Substitute $$t_0 = 2$$:

$$\mathbf{r}(2) = (2)^{2} \mathbf{i} + (2(2)-1) \mathbf{j} + (2)^{3} \mathbf{k}$$
$$ = 4 \mathbf{i} + (4-1) \mathbf{j} + 8 \mathbf{k}$$
$$ = 4 \mathbf{i} + 3 \mathbf{j} + 8 \mathbf{k}$$

Thus, the point on the curve at $$t_0=2$$ is $$(4, 3, 8)$$.

**step2 Calculate the Velocity Vector at $$t_0$$**

The velocity vector $$\mathbf{v}(t)$$ is found by taking the derivative of the position vector $$\mathbf{r}(t)$$ with respect to $$t$$. Then, evaluate this velocity vector at $$t_0=2$$ to get the direction vector for the tangent line.

$$\mathbf{v}(t) = \frac{d}{dt}\mathbf{r}(t) = \frac{d}{dt}(t^2) \mathbf{i} + \frac{d}{dt}(2t-1) \mathbf{j} + \frac{d}{dt}(t^3) \mathbf{k}$$

Differentiate each component:

$$\mathbf{v}(t) = 2t \mathbf{i} + 2 \mathbf{j} + 3t^2 \mathbf{k}$$

Now, substitute $$t_0=2$$ into the velocity vector:

$$\mathbf{v}(2) = 2(2) \mathbf{i} + 2 \mathbf{j} + 3(2)^2 \mathbf{k}$$
$$ = 4 \mathbf{i} + 2 \mathbf{j} + 3(4) \mathbf{k}$$
$$ = 4 \mathbf{i} + 2 \mathbf{j} + 12 \mathbf{k}$$

Thus, the direction vector for the tangent line is $$(4, 2, 12)$$.

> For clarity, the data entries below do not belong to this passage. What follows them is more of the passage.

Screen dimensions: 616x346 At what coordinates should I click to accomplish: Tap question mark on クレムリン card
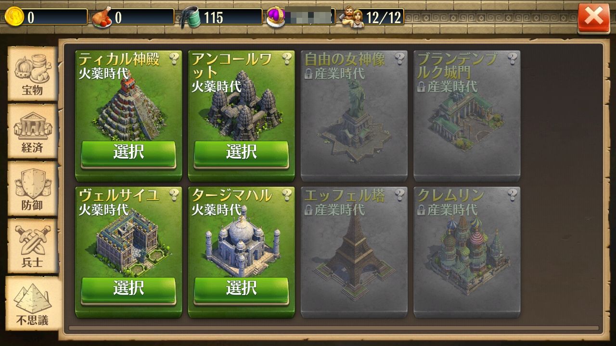point(513,195)
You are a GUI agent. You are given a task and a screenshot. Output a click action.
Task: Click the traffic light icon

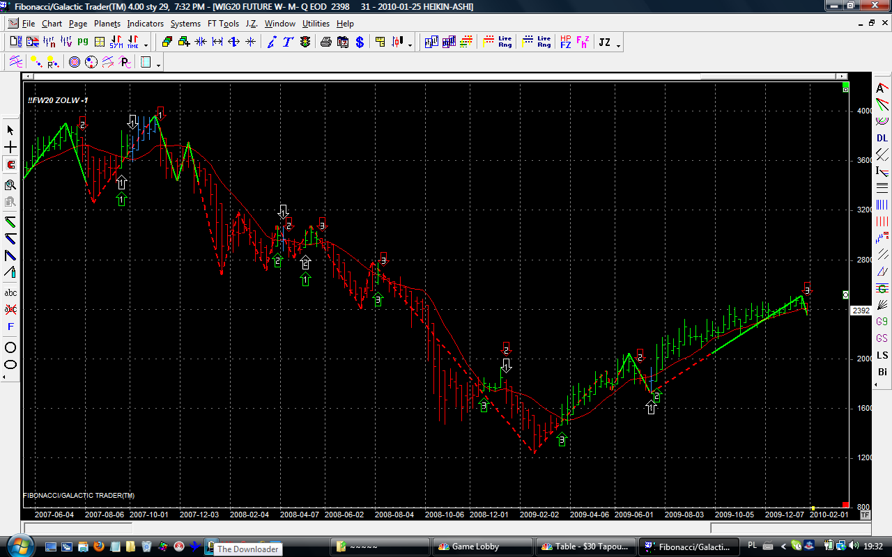point(305,42)
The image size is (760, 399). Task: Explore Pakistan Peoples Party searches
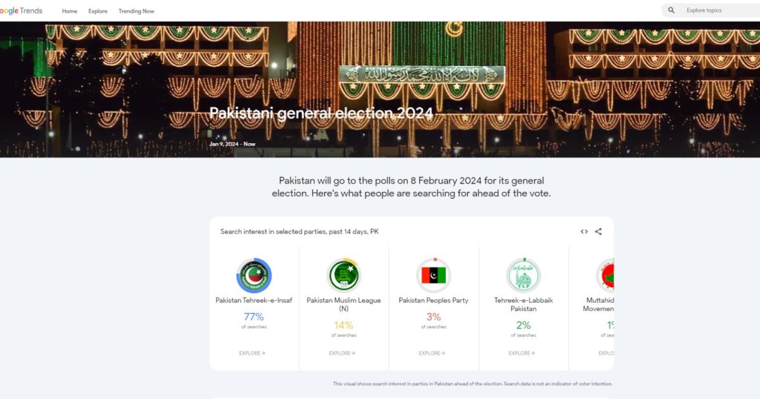432,353
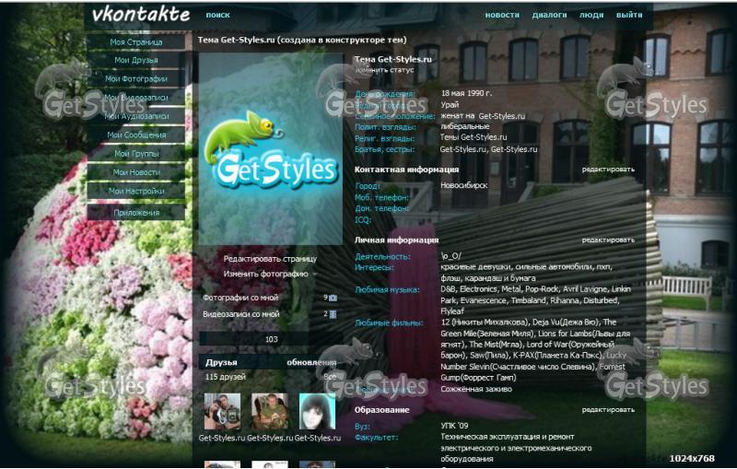Viewport: 737px width, 469px height.
Task: Open новости in the top navigation
Action: point(502,16)
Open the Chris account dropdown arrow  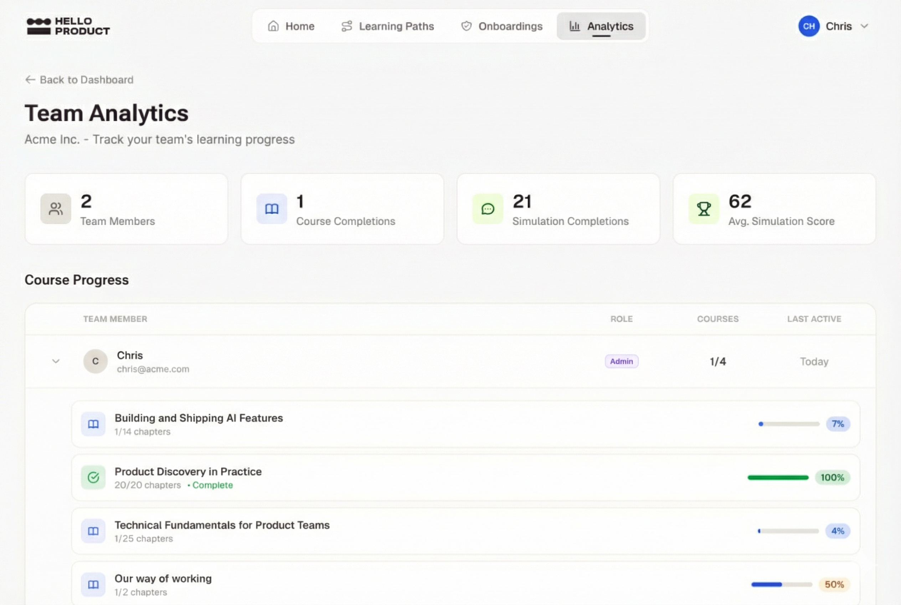coord(864,26)
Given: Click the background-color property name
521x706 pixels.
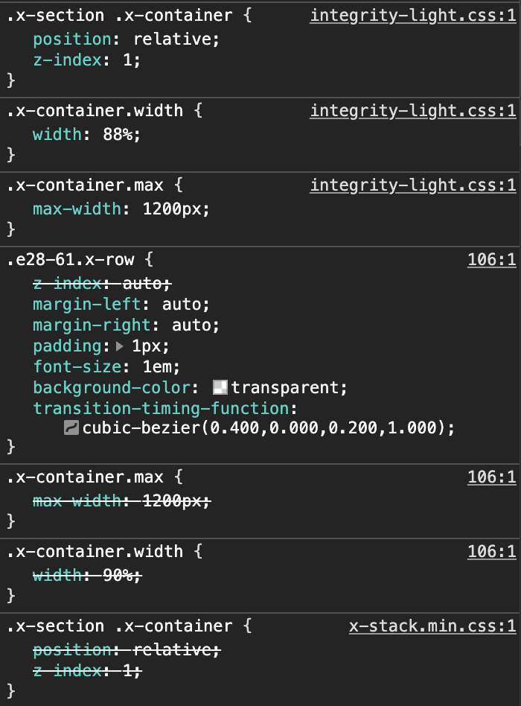Looking at the screenshot, I should pyautogui.click(x=112, y=387).
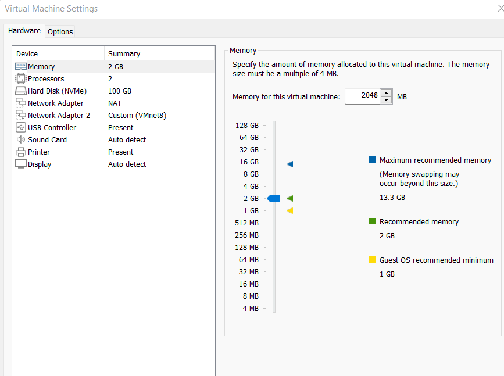Viewport: 504px width, 376px height.
Task: Click the green recommended memory marker
Action: (289, 199)
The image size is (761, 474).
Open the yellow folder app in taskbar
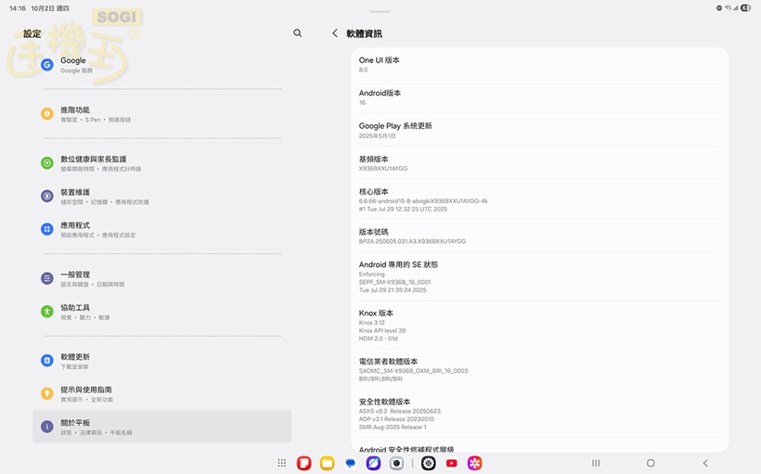point(327,463)
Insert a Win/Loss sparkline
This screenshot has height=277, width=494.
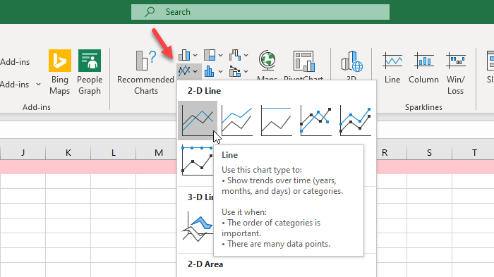tap(456, 72)
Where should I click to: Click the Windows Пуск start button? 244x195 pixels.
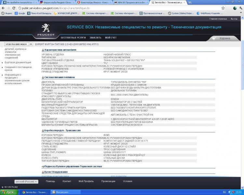(9, 192)
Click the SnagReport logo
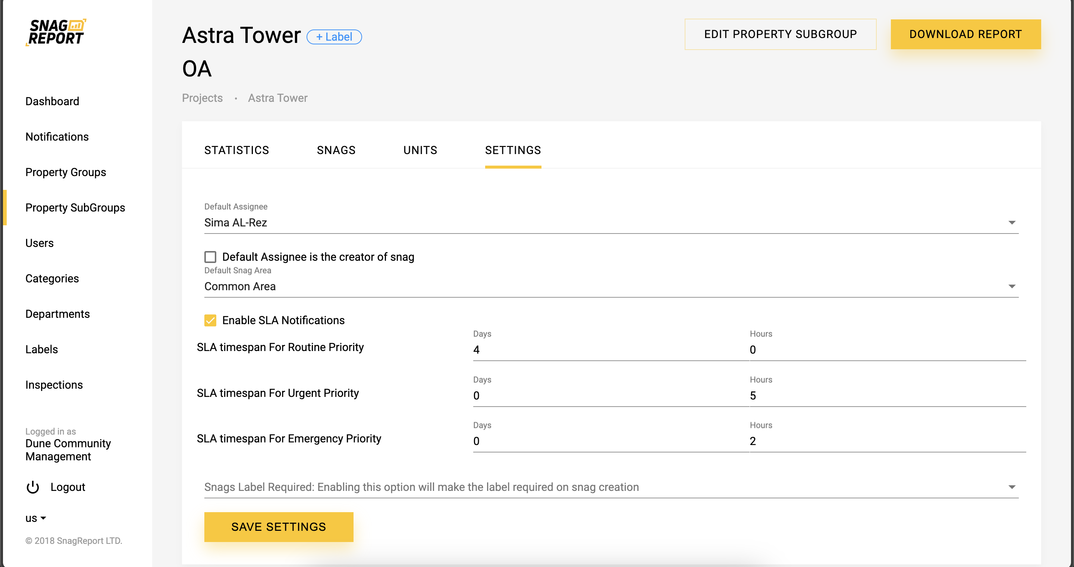Viewport: 1074px width, 567px height. tap(56, 32)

**step3 Write the Parametric Equations for the Tangent Line**

The parametric equations of a line passing through a point $$(x_0, y_0, z_0)$$ with a direction vector $$(a, b, c)$$ are given by $$x = x_0 + as$$, $$y = y_0 + bs$$, and $$z = z_0 + cs$$, where $$s$$ is the parameter for the line. From the previous steps, we have the point $$(x_0, y_0, z_0) = (4, 3, 8)$$ and the direction vector $$(a, b, c) = (4, 2, 12)$$.

$$x = x_0 + as$$
$$y = y_0 + bs$$
$$z = z_0 + cs$$

Substitute the values:

$$x = 4 + 4s$$
$$y = 3 + 2s$$
$$z = 8 + 12s$$

These are the parametric equations for the tangent line.